Given records START

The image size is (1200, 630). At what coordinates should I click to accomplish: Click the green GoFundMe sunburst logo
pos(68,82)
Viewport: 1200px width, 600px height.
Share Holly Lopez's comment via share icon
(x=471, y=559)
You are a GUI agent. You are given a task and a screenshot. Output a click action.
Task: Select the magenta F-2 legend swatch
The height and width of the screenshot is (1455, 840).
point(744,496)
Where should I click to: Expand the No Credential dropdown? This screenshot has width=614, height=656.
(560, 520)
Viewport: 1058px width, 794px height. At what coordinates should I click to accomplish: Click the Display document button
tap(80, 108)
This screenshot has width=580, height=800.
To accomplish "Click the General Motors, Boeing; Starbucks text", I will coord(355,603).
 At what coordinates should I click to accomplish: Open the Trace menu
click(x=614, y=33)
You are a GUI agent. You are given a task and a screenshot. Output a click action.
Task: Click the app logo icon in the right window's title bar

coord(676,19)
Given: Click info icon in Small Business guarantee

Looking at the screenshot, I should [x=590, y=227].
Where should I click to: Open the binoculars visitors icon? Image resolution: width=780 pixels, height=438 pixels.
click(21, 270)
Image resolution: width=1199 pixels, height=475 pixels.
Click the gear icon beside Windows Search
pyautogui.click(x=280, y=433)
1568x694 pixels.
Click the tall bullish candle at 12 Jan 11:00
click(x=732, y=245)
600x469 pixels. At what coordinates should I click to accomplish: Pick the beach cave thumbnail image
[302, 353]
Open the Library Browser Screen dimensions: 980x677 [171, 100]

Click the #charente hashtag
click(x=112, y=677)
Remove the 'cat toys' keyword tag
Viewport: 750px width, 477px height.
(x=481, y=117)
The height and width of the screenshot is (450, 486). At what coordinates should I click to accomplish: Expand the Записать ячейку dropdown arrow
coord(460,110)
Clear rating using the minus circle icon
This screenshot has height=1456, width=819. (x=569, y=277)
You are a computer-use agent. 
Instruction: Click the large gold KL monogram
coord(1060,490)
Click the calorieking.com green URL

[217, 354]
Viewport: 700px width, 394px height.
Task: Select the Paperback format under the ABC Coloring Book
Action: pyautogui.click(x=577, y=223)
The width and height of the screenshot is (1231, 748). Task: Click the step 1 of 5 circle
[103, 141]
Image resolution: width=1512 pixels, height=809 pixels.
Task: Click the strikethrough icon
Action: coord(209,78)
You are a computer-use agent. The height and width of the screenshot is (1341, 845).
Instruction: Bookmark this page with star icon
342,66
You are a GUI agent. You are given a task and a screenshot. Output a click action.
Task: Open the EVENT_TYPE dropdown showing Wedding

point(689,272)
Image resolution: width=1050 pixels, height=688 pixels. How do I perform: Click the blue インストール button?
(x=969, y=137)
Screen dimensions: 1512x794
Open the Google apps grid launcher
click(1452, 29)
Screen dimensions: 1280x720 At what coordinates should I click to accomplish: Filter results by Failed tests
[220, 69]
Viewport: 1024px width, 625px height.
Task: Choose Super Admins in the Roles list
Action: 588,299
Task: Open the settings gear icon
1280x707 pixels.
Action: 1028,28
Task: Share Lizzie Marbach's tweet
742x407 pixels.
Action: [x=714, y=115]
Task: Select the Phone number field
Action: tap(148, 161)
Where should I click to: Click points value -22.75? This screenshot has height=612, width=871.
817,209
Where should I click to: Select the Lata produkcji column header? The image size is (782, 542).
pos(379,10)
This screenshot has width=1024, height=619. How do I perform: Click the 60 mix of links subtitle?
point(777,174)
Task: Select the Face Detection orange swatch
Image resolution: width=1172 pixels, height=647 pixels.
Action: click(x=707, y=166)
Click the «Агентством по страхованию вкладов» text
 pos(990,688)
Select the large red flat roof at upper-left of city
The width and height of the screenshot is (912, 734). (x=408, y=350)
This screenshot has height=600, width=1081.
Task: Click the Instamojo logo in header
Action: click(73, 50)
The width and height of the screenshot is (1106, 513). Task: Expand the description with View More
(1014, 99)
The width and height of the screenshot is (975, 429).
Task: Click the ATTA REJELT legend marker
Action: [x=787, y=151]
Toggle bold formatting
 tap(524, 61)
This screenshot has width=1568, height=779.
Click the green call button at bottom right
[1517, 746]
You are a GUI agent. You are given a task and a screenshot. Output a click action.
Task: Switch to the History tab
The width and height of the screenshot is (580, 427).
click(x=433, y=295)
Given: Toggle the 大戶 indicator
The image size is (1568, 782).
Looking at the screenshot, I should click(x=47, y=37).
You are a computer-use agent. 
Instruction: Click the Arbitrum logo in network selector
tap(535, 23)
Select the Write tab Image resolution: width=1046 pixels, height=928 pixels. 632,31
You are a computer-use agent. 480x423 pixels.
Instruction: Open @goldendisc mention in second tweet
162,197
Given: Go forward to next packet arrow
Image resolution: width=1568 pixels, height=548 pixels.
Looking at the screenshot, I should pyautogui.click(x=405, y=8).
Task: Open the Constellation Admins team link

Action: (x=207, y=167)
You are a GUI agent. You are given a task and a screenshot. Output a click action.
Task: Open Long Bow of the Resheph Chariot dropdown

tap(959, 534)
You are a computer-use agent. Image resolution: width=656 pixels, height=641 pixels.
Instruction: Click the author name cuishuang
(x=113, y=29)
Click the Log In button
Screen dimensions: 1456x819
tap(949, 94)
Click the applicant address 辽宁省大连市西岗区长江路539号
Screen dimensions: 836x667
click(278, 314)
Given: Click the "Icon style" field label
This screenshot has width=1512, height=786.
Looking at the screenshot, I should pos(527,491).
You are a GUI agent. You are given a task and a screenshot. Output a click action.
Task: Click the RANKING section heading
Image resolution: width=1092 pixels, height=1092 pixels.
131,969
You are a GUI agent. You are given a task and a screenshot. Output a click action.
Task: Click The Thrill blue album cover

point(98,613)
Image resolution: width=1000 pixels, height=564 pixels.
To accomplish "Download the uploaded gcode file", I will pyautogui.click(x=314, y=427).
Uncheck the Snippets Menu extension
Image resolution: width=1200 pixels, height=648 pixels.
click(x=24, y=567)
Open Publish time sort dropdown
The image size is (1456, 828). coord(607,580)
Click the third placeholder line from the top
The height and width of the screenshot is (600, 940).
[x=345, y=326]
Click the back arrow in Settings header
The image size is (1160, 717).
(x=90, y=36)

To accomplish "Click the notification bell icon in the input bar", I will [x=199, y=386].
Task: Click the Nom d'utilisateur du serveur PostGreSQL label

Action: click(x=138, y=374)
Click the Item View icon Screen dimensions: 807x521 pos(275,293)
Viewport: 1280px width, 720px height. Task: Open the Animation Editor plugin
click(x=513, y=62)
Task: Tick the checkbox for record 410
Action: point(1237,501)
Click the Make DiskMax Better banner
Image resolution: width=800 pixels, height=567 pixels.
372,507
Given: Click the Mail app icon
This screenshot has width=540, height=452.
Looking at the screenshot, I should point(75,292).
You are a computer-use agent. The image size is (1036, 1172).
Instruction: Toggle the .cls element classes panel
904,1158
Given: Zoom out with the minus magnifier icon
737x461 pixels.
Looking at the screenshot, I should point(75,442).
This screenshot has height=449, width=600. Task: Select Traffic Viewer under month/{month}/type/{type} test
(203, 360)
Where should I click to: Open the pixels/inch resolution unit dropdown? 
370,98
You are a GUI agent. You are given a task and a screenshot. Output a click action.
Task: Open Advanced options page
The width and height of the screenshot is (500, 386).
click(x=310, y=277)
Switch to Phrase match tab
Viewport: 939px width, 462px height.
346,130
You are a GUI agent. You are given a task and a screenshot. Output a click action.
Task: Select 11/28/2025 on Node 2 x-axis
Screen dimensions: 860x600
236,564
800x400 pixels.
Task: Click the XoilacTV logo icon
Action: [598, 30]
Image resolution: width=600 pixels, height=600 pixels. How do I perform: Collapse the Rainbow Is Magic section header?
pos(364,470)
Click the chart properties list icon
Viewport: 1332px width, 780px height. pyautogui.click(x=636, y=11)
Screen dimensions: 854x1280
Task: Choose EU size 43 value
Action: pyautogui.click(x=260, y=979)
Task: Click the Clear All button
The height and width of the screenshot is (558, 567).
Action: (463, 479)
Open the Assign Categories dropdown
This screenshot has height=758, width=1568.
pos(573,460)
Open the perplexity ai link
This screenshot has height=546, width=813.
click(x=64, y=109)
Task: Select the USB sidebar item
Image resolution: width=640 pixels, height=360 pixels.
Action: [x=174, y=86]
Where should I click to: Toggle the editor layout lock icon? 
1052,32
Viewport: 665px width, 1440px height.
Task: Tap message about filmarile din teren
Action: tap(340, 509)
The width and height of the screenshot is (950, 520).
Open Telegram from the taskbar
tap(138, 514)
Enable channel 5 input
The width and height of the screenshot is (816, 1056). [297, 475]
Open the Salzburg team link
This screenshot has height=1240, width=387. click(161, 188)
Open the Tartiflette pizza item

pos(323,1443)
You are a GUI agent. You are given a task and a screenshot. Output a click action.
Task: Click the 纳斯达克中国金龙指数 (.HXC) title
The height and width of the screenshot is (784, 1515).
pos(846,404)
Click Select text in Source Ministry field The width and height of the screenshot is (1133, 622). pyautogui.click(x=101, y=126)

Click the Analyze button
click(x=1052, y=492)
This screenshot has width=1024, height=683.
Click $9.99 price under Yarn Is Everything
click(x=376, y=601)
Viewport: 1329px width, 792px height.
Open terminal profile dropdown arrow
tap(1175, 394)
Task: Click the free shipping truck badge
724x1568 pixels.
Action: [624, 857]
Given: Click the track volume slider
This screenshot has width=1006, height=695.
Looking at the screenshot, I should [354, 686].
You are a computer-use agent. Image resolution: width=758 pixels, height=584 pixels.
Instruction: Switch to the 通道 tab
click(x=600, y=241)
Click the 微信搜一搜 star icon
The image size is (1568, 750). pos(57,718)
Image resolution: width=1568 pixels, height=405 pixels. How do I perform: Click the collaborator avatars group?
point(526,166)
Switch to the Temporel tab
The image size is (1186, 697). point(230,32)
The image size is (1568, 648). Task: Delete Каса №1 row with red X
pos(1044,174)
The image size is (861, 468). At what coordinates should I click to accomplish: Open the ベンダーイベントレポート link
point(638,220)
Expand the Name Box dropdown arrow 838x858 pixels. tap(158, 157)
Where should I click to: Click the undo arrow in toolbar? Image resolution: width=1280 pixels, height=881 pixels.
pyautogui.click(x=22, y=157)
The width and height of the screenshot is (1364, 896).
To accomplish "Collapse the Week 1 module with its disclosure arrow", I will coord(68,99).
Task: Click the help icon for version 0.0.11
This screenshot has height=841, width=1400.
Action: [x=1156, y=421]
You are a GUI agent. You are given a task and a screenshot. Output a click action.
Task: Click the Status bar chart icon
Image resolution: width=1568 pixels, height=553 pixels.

Given records END

= What to work on =
Provide only the number of lines in the listing above that contain "swatch".

= Answer to this exercise =
2